Question

A bacterium divides again every 35 minutes. If a culture containing ${10^5}$ cell per ml is grown for 175 minutes. What will be the cell concentration per ml after 175 mts __________.
A. $32\: \times {10^5}$ cells
B. $5\: \times {10^5}$cells
C. $35\: \times {10^5}$cells
D. $175 \times {10^5}$cells

Answer 1

The number of divisions and the generation time of the bacterium calculate the number of cells in a culture at a defined time. If these values are known, then the number of cells in the culture can be calculated.

Complete answer:
Bacteria perform binary fission to carry out the process of cell division. A dividing bacterium copies the amount of DNA via replication. The cell membrane pinches inwards and forms a septum which is also known as the new dividing wall. The septum splits in the middle and two new cells are formed that live as an individual bacterium. According to the question, when a bacterium divides every 35 minutes and initially i.e. at zero minute, the culture contains about ${10^5}$cells/ml. Then, after 35 minutes, the culture contains about $2\: \times {10^5}$ cells/ml. After 175 minutes, i.e. after five generations the culture contains about ${2^5} \times {10^5}$cells/ ml which is equal to$32 \times {10^5}$cells/ml.

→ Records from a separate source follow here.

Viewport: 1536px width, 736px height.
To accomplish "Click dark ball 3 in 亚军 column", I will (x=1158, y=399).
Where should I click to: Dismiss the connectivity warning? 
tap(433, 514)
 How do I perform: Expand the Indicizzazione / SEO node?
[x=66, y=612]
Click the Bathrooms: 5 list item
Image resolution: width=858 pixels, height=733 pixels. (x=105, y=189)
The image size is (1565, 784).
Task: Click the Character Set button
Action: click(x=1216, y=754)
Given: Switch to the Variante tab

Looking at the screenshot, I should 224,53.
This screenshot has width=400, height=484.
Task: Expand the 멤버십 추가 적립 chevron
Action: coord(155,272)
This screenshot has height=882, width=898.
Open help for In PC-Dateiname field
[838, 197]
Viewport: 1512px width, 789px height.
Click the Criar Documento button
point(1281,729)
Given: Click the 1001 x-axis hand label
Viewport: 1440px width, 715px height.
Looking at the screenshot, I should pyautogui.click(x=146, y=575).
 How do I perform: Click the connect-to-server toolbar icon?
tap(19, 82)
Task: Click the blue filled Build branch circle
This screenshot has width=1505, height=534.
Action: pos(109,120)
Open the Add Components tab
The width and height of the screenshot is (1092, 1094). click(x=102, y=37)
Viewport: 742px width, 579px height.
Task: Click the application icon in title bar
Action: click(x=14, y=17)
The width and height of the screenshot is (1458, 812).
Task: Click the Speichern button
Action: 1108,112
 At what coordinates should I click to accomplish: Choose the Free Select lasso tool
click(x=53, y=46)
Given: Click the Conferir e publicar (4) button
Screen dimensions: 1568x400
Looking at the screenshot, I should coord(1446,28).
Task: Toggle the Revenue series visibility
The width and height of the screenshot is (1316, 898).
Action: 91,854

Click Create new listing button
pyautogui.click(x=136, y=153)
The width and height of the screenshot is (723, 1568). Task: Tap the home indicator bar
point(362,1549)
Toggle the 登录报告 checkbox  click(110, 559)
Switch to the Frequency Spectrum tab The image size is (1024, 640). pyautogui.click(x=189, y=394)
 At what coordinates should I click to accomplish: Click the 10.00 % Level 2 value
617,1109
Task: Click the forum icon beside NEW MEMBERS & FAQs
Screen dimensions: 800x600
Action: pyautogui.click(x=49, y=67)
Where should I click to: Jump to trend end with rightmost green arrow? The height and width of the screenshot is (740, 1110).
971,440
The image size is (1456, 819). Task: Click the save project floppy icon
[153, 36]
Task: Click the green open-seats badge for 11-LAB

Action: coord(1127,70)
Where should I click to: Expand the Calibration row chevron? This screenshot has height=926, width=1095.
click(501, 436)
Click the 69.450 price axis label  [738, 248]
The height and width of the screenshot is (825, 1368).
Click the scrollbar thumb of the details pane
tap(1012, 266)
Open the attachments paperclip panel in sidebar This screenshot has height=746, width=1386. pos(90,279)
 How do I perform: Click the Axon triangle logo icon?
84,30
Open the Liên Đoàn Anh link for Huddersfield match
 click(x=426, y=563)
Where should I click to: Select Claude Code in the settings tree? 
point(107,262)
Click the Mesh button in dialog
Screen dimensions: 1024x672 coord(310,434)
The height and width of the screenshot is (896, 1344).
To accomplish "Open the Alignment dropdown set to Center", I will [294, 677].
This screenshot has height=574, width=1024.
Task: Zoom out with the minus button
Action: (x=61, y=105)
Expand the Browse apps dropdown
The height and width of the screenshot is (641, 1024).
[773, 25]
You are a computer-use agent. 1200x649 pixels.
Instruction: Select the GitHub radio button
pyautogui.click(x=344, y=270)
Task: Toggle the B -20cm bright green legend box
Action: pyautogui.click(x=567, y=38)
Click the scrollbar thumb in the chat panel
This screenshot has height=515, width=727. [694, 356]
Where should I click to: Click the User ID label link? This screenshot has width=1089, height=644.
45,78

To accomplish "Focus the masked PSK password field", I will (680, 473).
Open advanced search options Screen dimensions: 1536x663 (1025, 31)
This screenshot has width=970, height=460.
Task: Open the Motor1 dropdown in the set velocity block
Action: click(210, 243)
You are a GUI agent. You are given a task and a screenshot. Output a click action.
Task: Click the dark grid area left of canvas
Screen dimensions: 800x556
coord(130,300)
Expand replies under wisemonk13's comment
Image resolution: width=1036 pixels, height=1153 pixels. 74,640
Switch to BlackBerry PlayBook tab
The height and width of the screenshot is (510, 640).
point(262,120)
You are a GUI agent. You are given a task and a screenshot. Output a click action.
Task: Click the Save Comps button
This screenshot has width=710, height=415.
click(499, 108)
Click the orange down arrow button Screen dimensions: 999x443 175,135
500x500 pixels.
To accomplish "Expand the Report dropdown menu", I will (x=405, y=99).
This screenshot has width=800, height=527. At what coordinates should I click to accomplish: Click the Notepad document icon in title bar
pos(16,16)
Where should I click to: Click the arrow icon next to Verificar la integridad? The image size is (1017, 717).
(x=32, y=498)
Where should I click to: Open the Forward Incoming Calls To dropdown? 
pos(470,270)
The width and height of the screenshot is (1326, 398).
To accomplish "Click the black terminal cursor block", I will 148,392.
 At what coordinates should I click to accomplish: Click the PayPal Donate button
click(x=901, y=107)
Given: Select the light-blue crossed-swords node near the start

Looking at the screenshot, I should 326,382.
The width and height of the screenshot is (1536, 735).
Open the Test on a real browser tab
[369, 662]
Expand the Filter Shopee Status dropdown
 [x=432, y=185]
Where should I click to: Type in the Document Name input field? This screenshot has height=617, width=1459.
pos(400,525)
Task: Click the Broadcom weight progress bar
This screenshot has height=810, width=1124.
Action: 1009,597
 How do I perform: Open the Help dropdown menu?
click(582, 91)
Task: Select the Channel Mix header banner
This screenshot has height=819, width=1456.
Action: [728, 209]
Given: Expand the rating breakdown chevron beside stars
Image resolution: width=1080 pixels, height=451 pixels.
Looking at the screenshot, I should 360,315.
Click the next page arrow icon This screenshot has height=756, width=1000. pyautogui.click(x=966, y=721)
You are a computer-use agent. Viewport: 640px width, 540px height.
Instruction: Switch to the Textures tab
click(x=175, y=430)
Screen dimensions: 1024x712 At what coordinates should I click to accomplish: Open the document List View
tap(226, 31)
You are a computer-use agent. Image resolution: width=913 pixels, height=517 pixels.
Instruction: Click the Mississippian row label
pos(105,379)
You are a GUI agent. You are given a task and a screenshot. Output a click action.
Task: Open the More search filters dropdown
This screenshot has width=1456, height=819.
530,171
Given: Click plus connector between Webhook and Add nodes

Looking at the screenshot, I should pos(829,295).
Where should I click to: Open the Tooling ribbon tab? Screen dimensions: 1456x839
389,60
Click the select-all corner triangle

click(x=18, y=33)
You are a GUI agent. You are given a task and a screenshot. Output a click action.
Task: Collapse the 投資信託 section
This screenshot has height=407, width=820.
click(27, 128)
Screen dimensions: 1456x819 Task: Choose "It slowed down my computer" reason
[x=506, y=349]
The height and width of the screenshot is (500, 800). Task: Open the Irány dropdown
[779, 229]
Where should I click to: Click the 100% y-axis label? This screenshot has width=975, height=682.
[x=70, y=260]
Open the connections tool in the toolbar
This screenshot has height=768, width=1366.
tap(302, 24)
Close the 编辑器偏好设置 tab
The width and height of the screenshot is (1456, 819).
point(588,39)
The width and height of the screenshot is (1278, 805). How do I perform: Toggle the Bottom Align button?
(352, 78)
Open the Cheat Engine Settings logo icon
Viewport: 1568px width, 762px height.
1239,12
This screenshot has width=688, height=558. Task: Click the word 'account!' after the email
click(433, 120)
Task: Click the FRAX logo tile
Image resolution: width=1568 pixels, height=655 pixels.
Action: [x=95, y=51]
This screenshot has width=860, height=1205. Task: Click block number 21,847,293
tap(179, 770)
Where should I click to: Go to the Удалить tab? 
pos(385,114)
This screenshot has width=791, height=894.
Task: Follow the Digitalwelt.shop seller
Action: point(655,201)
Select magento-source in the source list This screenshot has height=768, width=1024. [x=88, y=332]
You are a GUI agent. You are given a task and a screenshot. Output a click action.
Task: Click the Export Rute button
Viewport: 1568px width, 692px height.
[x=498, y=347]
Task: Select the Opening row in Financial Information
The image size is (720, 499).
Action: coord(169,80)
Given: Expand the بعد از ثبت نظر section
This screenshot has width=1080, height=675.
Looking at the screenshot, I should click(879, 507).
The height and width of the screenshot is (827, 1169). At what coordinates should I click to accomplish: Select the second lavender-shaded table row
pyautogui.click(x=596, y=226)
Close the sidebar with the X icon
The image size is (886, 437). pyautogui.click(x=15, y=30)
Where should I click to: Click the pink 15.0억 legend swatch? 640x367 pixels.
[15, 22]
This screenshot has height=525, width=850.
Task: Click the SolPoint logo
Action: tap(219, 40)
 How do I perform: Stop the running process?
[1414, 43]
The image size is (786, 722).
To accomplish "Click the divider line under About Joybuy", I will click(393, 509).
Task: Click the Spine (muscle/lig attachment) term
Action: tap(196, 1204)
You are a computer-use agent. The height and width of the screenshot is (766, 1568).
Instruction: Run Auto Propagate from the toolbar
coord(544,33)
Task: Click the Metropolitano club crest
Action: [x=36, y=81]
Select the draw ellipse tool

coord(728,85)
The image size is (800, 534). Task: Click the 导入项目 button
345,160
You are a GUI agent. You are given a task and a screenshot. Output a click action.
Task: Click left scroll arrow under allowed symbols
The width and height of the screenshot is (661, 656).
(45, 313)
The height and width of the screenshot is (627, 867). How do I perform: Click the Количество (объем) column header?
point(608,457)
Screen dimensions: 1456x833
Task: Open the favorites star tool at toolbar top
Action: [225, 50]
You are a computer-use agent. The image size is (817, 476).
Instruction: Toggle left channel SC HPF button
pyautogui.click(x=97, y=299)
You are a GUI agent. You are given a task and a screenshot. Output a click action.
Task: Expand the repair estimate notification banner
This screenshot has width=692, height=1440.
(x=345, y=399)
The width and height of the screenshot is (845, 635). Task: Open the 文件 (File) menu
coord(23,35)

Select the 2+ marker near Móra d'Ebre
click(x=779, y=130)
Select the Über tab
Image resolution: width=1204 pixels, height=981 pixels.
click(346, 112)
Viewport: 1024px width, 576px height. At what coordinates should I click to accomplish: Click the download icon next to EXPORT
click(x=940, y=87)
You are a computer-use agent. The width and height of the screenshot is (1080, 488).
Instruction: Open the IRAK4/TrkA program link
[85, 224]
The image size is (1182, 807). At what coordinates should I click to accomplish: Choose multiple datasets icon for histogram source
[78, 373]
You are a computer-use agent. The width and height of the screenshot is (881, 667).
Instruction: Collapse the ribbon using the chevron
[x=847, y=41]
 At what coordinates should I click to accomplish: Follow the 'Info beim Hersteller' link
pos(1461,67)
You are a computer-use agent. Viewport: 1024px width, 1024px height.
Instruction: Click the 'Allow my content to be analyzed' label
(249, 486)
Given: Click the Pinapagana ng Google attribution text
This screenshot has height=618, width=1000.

Hence, the correct answer is option A.

Note: The exponential growth rate of a bacterial culture can be expressed as generation time or the doubling time. It can be expressed in the form of an equation- $b = B \times {2^n}$. Where, b is the number of bacteria at the beginning of cell division and B is the number of bacteria at the end of the cell division. N is the number of generations.